Three of Queensland’s peak farming groups have united to push for simplified agricultural best management practice (BMP) programs.
AgForce General President Grant Maudsley joined with CANEGROWERS Chairman Paul Schembri and Queensland Farmers' Federation President Stuart Armitage in Mackay today (Tuesday) to highlight how BMP programs were the most enduring way to improve water quality in the Great Barrier Reef.
"Like all Queenslanders, farmers want to see the Great Barrier Reef protected and preserved for future generations," he said.
"The agricultural sector is doing its bit to improve water quality through the roll-out of Best Management Practice programs that help farmers benchmark their business against the best industry standards using the best available science.
"More than 2000 Queensland cattle producers managing more than 28 million hectares of land have now adopted the Grazing BMP program to both boost their budget bottom line and showcase their environmental credentials.
"This State Election it's important politicians recognise that balancing sustainable development with good environmental outcomes. The best way to achieve real practical change in the agricultural sector is through leading by example, providing incentives and giving landholders a sense of ownership towards the change."
CANEGROWERS Chairman Paul Schembri hosted his fellow leaders on his Mackay sugarcane farm this morning (Tuesday).
He said the groups were united in the belief that best management practice (BMP) programs were the most effective way for farmers to help the Reef.
“Over-zealous regulations, reaching down to interfere with a farmers’ day to day work on the land, place a restrictive red tape burden on industry,” he said.
“Regulations promote a minimum standard but our cooperative farm improvement programs encourage continual innovation and pride.
“The major parties campaigning in this State Election have been supportive of our sugarcane industry Smartcane BMP program and we urge them to now take the next step of giving industry the responsibility of driving the future of our relationship with the Reef.
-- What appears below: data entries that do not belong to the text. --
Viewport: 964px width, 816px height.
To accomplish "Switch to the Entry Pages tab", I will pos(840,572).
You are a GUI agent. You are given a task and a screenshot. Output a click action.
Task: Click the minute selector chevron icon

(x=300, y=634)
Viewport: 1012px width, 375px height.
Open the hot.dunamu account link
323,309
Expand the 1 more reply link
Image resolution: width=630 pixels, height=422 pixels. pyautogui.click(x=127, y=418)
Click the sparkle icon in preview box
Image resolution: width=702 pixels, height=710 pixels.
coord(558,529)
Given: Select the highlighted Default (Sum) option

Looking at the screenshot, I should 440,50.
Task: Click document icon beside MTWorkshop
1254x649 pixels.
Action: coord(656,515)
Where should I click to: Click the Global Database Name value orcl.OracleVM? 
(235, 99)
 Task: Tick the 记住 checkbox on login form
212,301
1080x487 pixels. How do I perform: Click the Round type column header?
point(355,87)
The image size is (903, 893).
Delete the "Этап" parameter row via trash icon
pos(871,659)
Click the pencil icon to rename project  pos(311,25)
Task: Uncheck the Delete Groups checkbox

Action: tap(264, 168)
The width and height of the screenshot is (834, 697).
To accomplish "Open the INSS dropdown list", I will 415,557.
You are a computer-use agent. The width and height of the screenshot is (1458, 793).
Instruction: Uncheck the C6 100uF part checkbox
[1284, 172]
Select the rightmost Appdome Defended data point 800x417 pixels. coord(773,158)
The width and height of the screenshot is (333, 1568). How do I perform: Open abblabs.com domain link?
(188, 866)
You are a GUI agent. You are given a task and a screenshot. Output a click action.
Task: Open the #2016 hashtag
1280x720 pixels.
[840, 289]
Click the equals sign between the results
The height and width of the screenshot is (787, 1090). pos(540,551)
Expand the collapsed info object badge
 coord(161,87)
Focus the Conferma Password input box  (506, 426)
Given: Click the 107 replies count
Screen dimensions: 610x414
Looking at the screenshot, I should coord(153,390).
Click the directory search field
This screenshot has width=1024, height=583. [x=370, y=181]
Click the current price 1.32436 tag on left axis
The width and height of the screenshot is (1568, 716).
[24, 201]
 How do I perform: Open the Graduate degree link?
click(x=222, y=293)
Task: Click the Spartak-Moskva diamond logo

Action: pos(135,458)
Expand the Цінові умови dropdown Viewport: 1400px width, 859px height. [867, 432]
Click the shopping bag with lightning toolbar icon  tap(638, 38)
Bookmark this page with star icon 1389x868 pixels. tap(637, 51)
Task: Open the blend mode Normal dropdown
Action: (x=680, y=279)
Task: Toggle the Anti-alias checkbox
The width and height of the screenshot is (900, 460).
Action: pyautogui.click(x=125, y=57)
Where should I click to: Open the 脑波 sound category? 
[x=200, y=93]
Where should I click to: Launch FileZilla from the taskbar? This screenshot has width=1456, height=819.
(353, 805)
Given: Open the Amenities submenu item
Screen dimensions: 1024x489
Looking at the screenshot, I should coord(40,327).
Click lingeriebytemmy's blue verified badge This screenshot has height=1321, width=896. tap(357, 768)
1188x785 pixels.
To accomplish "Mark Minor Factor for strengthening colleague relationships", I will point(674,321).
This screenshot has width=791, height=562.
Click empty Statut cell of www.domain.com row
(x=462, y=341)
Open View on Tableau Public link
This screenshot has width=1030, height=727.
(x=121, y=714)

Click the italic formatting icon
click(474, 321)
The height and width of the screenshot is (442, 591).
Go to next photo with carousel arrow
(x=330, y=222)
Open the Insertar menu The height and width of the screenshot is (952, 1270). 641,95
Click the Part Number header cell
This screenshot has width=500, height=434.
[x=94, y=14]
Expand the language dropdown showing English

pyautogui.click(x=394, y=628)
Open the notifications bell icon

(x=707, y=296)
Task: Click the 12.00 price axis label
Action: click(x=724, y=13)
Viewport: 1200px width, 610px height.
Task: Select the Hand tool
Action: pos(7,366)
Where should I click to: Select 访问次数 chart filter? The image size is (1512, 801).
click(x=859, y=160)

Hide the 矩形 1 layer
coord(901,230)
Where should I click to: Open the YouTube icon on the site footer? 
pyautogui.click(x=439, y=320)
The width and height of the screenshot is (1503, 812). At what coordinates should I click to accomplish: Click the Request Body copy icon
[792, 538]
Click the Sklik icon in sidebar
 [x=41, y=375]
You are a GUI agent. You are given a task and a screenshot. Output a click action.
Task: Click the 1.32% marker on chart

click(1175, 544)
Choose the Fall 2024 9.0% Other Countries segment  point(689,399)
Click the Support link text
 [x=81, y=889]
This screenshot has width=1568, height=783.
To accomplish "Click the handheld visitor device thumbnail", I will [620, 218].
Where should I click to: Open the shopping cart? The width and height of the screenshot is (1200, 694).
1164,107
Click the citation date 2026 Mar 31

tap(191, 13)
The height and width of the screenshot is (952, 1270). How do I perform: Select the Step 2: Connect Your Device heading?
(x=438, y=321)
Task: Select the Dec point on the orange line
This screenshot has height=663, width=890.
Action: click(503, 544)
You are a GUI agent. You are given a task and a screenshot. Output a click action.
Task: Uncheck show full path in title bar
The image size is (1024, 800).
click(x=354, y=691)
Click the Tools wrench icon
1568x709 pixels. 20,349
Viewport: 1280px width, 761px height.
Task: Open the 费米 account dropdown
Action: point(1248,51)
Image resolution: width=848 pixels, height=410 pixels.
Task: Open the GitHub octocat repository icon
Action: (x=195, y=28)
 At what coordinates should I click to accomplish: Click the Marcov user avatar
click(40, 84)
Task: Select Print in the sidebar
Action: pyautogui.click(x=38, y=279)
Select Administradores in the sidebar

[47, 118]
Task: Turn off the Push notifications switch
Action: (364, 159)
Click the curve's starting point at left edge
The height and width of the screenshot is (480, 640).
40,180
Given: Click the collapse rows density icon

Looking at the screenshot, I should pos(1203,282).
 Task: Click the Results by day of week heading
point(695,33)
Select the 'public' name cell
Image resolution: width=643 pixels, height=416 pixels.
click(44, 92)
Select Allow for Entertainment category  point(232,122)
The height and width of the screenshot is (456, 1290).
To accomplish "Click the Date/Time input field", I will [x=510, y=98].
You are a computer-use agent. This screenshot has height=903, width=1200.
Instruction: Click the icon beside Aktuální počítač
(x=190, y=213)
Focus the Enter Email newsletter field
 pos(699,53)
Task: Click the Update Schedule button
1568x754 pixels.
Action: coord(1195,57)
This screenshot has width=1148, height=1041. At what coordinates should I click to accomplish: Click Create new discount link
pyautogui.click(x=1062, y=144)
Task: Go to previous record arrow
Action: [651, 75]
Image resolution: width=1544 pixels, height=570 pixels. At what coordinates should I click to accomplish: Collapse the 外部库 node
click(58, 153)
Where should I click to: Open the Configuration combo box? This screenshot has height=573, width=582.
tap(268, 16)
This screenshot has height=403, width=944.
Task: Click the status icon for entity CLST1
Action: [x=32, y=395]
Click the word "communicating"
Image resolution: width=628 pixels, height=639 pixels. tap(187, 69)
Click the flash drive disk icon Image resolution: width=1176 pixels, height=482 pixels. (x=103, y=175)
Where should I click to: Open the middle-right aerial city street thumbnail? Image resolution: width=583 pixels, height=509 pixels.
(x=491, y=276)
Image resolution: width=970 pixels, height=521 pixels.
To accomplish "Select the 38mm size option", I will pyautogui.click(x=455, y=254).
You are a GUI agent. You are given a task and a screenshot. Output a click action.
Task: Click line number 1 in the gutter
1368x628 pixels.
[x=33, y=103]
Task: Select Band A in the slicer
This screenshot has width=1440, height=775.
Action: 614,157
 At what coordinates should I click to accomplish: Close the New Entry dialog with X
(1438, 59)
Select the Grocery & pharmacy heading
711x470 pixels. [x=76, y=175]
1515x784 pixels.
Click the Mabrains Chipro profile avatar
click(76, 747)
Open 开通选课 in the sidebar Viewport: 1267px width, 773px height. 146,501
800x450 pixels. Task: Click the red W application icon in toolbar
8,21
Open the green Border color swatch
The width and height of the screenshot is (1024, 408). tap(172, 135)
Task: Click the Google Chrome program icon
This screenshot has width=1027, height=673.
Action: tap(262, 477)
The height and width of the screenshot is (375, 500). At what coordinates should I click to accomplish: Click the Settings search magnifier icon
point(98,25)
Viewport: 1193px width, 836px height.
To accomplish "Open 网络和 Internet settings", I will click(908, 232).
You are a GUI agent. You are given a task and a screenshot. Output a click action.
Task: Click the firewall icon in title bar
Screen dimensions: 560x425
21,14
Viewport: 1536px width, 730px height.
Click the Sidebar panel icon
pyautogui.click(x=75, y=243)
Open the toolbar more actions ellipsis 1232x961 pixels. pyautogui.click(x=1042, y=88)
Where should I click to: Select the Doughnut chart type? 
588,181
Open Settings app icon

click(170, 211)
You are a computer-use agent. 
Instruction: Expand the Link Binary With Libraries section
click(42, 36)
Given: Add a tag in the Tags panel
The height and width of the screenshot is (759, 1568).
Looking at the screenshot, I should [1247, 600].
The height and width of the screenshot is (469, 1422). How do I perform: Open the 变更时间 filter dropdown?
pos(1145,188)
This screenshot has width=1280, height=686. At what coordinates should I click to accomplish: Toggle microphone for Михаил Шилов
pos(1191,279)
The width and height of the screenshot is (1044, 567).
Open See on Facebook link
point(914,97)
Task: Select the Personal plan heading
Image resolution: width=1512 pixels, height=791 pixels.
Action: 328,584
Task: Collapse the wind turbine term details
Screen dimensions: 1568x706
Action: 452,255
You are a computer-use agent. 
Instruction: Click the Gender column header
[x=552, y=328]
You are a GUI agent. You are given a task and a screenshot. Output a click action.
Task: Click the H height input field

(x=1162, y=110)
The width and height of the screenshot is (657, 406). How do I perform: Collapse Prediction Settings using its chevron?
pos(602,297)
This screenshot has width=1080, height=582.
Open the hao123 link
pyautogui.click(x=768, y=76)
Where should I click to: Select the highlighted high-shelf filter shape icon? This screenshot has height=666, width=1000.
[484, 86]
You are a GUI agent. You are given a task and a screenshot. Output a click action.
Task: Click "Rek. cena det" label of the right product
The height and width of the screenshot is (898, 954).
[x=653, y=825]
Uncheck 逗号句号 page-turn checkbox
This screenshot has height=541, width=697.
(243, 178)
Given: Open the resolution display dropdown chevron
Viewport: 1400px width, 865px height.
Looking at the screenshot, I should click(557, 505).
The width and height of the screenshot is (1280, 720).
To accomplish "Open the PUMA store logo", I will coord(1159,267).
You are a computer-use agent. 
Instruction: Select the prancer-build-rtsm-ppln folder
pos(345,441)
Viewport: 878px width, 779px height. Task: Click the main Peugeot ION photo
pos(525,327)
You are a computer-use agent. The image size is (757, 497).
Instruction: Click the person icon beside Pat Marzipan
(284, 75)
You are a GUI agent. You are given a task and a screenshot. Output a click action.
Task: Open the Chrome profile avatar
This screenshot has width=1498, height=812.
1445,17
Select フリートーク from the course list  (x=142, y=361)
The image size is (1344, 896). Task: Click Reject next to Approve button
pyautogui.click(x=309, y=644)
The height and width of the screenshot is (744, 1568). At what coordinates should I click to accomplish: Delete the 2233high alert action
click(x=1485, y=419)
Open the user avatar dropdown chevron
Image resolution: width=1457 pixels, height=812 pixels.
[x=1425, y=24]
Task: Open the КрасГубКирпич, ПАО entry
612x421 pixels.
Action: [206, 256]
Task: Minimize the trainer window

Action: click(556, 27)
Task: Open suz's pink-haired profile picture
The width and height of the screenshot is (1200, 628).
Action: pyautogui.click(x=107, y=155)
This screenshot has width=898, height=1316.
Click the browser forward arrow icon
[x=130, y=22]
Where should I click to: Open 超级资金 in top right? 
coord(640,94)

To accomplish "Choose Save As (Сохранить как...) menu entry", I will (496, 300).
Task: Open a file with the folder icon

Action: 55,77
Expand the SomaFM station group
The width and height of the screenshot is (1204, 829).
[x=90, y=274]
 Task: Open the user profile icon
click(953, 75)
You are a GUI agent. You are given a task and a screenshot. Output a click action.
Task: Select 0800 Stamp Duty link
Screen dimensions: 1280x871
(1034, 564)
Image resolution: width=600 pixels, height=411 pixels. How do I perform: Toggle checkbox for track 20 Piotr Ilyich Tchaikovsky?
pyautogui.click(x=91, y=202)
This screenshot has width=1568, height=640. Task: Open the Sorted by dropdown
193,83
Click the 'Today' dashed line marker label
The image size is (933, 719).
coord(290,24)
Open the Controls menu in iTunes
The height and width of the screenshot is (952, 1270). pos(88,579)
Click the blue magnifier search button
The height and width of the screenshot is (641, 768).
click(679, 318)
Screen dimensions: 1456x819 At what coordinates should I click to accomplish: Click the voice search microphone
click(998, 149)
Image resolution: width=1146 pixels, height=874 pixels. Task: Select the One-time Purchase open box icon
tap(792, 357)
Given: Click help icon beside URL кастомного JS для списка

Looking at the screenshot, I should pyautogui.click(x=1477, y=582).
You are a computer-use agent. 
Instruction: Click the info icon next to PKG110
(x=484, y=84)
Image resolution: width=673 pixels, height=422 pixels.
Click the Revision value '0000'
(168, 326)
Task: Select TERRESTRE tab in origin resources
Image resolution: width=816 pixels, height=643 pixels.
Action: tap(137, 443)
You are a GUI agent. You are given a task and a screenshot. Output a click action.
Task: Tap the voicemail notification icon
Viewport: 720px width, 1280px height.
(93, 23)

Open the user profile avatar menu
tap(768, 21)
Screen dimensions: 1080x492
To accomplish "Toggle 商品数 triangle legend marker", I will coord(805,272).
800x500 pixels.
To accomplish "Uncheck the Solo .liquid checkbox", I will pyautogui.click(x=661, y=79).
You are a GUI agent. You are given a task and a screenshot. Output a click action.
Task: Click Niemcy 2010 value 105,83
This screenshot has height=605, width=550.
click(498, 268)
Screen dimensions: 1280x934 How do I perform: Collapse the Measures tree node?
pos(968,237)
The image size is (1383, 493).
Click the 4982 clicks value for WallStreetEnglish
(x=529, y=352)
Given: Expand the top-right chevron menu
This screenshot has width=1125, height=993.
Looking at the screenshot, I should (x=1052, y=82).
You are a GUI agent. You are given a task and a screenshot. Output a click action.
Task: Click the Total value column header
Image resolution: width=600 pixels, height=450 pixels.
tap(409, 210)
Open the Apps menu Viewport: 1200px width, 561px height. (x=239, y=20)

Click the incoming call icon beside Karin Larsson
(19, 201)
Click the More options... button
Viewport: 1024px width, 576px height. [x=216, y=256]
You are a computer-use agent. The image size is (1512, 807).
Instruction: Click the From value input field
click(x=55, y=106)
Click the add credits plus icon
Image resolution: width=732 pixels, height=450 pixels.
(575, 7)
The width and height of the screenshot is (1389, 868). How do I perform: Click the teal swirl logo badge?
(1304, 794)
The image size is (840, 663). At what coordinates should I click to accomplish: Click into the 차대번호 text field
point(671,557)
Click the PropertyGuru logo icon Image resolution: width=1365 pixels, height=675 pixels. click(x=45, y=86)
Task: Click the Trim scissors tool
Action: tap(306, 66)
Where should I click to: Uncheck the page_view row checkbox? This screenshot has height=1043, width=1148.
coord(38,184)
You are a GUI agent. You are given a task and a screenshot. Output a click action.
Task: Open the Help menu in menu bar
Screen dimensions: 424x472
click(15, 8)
“It is a challenge but as an industry we are up for it,” Mr Schembri said.
Queensland Farmers’ Federation (QFF) President Stuart Armitage said QFF did not support increasing regulation. “Regulation should be a last resort not a first response”, Mr Armitage said. “Regulation is a blunt instrument that supports minimum standards of compliance at the expense of true practice change, and it does little to encourage a culture of innovation and excellence.”